Table_1_Broadening the Spectrum of Adulthood X-Linked Adrenoleukodystrophy: A Report of Two Atypical Cases.docx

X-linked adrenoleukodystrophy (x-ALD) is a rare genetic disorder caused by a mutation in the ABCD1 gene, which encodes for a peroxisomal very long chain fatty acid transporter. Clinically, x-ALD can present a wide spectrum of different phenotypes: asymptomatic carriers, Addison only, cerebral x-ALD, and myelopathy with/without evidence of peripheral axonopathy (Adrenomyeloneuropathy). We report on two cases of adult x-ALD, with atypical phenotypes: (Case 1) A 37-years-old male with a 2-years-long history of spastic paraparesis, urinary urgency, and subclinical adrenocortical insufficiency. As an atypical finding, the MRI showed multiple congenital brain development defects. (Case 2) A 63-years-old male with a previous diagnosis of Addison disease, with a 6-years-long history of spastic paraparesis. Two years later, he complained of severe and disabling burning pain in his feet. A nerve conduction study was normal, but a skin biopsy revealed autonomic and somatic small fiber neuropathy. In both cases, genetic testing disclosed hemizygous mutation in ABCD1 associated with x-ALD: c.1394-2A > G and p.(Thr254Met), respectively. While case 1 supports the key role of peroxisome functions in brain development, case 2 points to a possible selective and clinically relevant peripheral small fiber degeneration in x-ALD myelopathy.

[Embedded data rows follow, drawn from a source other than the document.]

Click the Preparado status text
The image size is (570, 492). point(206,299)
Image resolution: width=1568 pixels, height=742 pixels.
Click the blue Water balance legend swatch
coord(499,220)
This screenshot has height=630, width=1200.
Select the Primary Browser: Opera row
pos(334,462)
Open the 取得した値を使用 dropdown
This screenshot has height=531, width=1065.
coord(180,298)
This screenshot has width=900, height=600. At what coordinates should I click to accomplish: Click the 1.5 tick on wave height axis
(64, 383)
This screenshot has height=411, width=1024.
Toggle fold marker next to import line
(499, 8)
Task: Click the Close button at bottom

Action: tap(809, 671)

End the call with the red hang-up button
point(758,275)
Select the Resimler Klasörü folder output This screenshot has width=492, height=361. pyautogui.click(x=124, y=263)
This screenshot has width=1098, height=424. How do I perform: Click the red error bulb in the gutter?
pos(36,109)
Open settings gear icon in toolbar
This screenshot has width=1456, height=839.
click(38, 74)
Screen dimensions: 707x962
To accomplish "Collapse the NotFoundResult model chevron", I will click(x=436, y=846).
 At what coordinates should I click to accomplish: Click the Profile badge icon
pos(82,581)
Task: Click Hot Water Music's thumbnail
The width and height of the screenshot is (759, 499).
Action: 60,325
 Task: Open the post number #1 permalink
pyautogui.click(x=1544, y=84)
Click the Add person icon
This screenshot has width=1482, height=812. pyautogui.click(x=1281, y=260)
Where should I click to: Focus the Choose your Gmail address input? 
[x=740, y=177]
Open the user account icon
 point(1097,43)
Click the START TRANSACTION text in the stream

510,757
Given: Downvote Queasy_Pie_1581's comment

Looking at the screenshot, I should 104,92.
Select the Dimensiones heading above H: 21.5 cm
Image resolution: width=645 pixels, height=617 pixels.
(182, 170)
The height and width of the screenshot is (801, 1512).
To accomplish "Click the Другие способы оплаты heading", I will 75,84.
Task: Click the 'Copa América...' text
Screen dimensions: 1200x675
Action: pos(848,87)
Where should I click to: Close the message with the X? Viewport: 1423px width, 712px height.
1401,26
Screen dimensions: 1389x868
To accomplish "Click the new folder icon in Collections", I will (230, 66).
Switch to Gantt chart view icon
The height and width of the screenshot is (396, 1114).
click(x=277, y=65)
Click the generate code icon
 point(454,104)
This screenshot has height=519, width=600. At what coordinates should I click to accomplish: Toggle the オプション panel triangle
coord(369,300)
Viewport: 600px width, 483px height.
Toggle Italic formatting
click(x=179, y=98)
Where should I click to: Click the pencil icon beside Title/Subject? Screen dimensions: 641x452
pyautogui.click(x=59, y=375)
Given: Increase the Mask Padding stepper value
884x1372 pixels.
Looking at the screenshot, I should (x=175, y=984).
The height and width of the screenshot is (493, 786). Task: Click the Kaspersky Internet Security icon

X连锁肾上腺脑白质营养不良（X-linked adrenoleukodystrophy, X-ALD）是一种罕见遗传性疾病，由ABCD1基因发生突变引发，该基因编码过氧化物酶体极长链脂肪酸转运蛋白。临床上，X-ALD可呈现广泛的表型谱系：无症状携带者、单纯艾迪生病（Addison disease）、脑型X-ALD，以及伴或不伴周围轴索病证据的脊髓病（肾上腺脊髓神经病，Adrenomyeloneuropathy）。本研究报道2例成人X-ALD患者，均表现为非典型表型：（病例1）37岁男性，病程2年，出现痉挛性轻截瘫、尿急及亚临床肾上腺皮质功能不全，其头颅MRI可见多发先天性脑发育异常，此为非典型影像学表现。（病例2）63岁男性，既往确诊艾迪生病，病程6年，表现为痉挛性轻截瘫；2年后患者主诉足部出现严重且致残性灼痛。神经传导检测结果正常，但皮肤活检提示存在自主神经与躯体性小纤维神经病。两例患者的基因检测均发现与X-ALD相关的ABCD1基因半合子突变，分别为c.1394-2A>G及p.(Thr254Met)。病例1佐证了过氧化物酶体功能在脑发育中的关键作用，而病例2则提示，在X-ALD相关性脊髓病中可能存在具有临床意义的选择性周围小纤维变性。